**ASSIGNED TASK:** Could you print every record exactly as it stands?

**SUPPLIED MATERIAL:**
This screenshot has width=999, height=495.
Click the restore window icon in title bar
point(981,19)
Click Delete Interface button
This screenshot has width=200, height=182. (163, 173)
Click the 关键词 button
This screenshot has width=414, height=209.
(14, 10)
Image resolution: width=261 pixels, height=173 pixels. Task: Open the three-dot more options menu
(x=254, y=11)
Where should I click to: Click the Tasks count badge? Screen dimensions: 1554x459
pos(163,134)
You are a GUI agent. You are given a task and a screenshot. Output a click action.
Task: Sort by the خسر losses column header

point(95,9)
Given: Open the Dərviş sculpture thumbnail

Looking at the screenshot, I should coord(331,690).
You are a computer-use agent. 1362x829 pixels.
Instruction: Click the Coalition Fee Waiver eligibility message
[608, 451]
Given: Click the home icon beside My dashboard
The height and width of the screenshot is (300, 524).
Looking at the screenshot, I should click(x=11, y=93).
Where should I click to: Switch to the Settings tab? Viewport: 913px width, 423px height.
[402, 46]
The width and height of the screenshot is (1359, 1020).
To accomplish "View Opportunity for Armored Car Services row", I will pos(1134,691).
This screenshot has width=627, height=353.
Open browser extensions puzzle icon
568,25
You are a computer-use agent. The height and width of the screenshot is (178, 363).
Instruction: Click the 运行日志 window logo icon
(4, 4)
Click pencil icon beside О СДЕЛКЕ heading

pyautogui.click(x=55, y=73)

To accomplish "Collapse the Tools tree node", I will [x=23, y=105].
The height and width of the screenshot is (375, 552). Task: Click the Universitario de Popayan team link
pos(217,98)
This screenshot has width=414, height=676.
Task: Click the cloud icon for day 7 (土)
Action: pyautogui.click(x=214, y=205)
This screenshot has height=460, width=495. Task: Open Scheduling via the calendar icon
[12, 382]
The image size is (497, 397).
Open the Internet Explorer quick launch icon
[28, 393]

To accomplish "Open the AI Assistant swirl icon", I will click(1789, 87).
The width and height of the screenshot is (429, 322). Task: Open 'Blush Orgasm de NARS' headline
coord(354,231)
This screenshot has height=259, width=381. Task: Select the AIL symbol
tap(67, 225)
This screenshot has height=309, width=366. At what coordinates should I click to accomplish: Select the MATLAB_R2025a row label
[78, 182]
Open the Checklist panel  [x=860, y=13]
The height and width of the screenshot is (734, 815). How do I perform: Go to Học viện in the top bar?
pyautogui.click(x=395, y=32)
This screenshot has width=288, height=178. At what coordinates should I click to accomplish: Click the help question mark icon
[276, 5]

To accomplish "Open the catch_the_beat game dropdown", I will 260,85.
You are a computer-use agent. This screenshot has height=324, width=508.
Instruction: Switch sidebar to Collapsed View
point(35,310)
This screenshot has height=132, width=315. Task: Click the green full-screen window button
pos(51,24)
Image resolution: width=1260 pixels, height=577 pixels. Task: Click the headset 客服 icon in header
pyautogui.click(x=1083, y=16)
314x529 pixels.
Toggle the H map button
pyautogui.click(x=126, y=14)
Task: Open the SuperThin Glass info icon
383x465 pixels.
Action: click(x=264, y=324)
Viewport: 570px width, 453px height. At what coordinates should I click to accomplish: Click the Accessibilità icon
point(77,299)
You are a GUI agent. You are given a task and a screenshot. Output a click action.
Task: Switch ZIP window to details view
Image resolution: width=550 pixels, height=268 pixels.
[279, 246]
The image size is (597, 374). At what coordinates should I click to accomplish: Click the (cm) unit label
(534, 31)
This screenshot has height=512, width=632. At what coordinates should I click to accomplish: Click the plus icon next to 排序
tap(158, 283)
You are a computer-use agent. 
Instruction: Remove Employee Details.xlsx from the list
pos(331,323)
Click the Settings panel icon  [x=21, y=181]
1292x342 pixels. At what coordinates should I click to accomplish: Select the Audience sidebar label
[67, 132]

**EXERCISE ANSWER:**
This screenshot has width=999, height=495.
Click the restore window icon in title bar
point(981,19)
Click Delete Interface button
This screenshot has width=200, height=182. (163, 173)
Click the 关键词 button
This screenshot has width=414, height=209.
(14, 10)
Image resolution: width=261 pixels, height=173 pixels. Task: Open the three-dot more options menu
(x=254, y=11)
Where should I click to: Click the Tasks count badge? Screen dimensions: 1554x459
pos(163,134)
You are a GUI agent. You are given a task and a screenshot. Output a click action.
Task: Sort by the خسر losses column header

point(95,9)
Given: Open the Dərviş sculpture thumbnail

Looking at the screenshot, I should coord(331,690).
You are a computer-use agent. 1362x829 pixels.
Instruction: Click the Coalition Fee Waiver eligibility message
[608, 451]
Given: Click the home icon beside My dashboard
The height and width of the screenshot is (300, 524).
Looking at the screenshot, I should click(x=11, y=93).
Where should I click to: Switch to the Settings tab? Viewport: 913px width, 423px height.
[402, 46]
The width and height of the screenshot is (1359, 1020).
To accomplish "View Opportunity for Armored Car Services row", I will pos(1134,691).
This screenshot has width=627, height=353.
Open browser extensions puzzle icon
568,25
You are a computer-use agent. The height and width of the screenshot is (178, 363).
Instruction: Click the 运行日志 window logo icon
(4, 4)
Click pencil icon beside О СДЕЛКЕ heading

pyautogui.click(x=55, y=73)

To accomplish "Collapse the Tools tree node", I will [x=23, y=105].
The height and width of the screenshot is (375, 552). Task: Click the Universitario de Popayan team link
pos(217,98)
This screenshot has width=414, height=676.
Task: Click the cloud icon for day 7 (土)
Action: pyautogui.click(x=214, y=205)
This screenshot has height=460, width=495. Task: Open Scheduling via the calendar icon
[12, 382]
The image size is (497, 397).
Open the Internet Explorer quick launch icon
[28, 393]

To accomplish "Open the AI Assistant swirl icon", I will click(1789, 87).
The width and height of the screenshot is (429, 322). Task: Open 'Blush Orgasm de NARS' headline
coord(354,231)
This screenshot has height=259, width=381. Task: Select the AIL symbol
tap(67, 225)
This screenshot has height=309, width=366. At what coordinates should I click to accomplish: Select the MATLAB_R2025a row label
[78, 182]
Open the Checklist panel  [x=860, y=13]
The height and width of the screenshot is (734, 815). How do I perform: Go to Học viện in the top bar?
pyautogui.click(x=395, y=32)
This screenshot has width=288, height=178. At what coordinates should I click to accomplish: Click the help question mark icon
[276, 5]

To accomplish "Open the catch_the_beat game dropdown", I will 260,85.
You are a computer-use agent. This screenshot has height=324, width=508.
Instruction: Switch sidebar to Collapsed View
point(35,310)
This screenshot has height=132, width=315. Task: Click the green full-screen window button
pos(51,24)
Image resolution: width=1260 pixels, height=577 pixels. Task: Click the headset 客服 icon in header
pyautogui.click(x=1083, y=16)
314x529 pixels.
Toggle the H map button
pyautogui.click(x=126, y=14)
Task: Open the SuperThin Glass info icon
383x465 pixels.
Action: click(x=264, y=324)
Viewport: 570px width, 453px height. At what coordinates should I click to accomplish: Click the Accessibilità icon
point(77,299)
You are a GUI agent. You are given a task and a screenshot. Output a click action.
Task: Switch ZIP window to details view
Image resolution: width=550 pixels, height=268 pixels.
[279, 246]
The image size is (597, 374). At what coordinates should I click to accomplish: Click the (cm) unit label
(534, 31)
This screenshot has height=512, width=632. At what coordinates should I click to accomplish: Click the plus icon next to 排序
tap(158, 283)
You are a computer-use agent. 
Instruction: Remove Employee Details.xlsx from the list
pos(331,323)
Click the Settings panel icon  [x=21, y=181]
1292x342 pixels. At what coordinates should I click to accomplish: Select the Audience sidebar label
[67, 132]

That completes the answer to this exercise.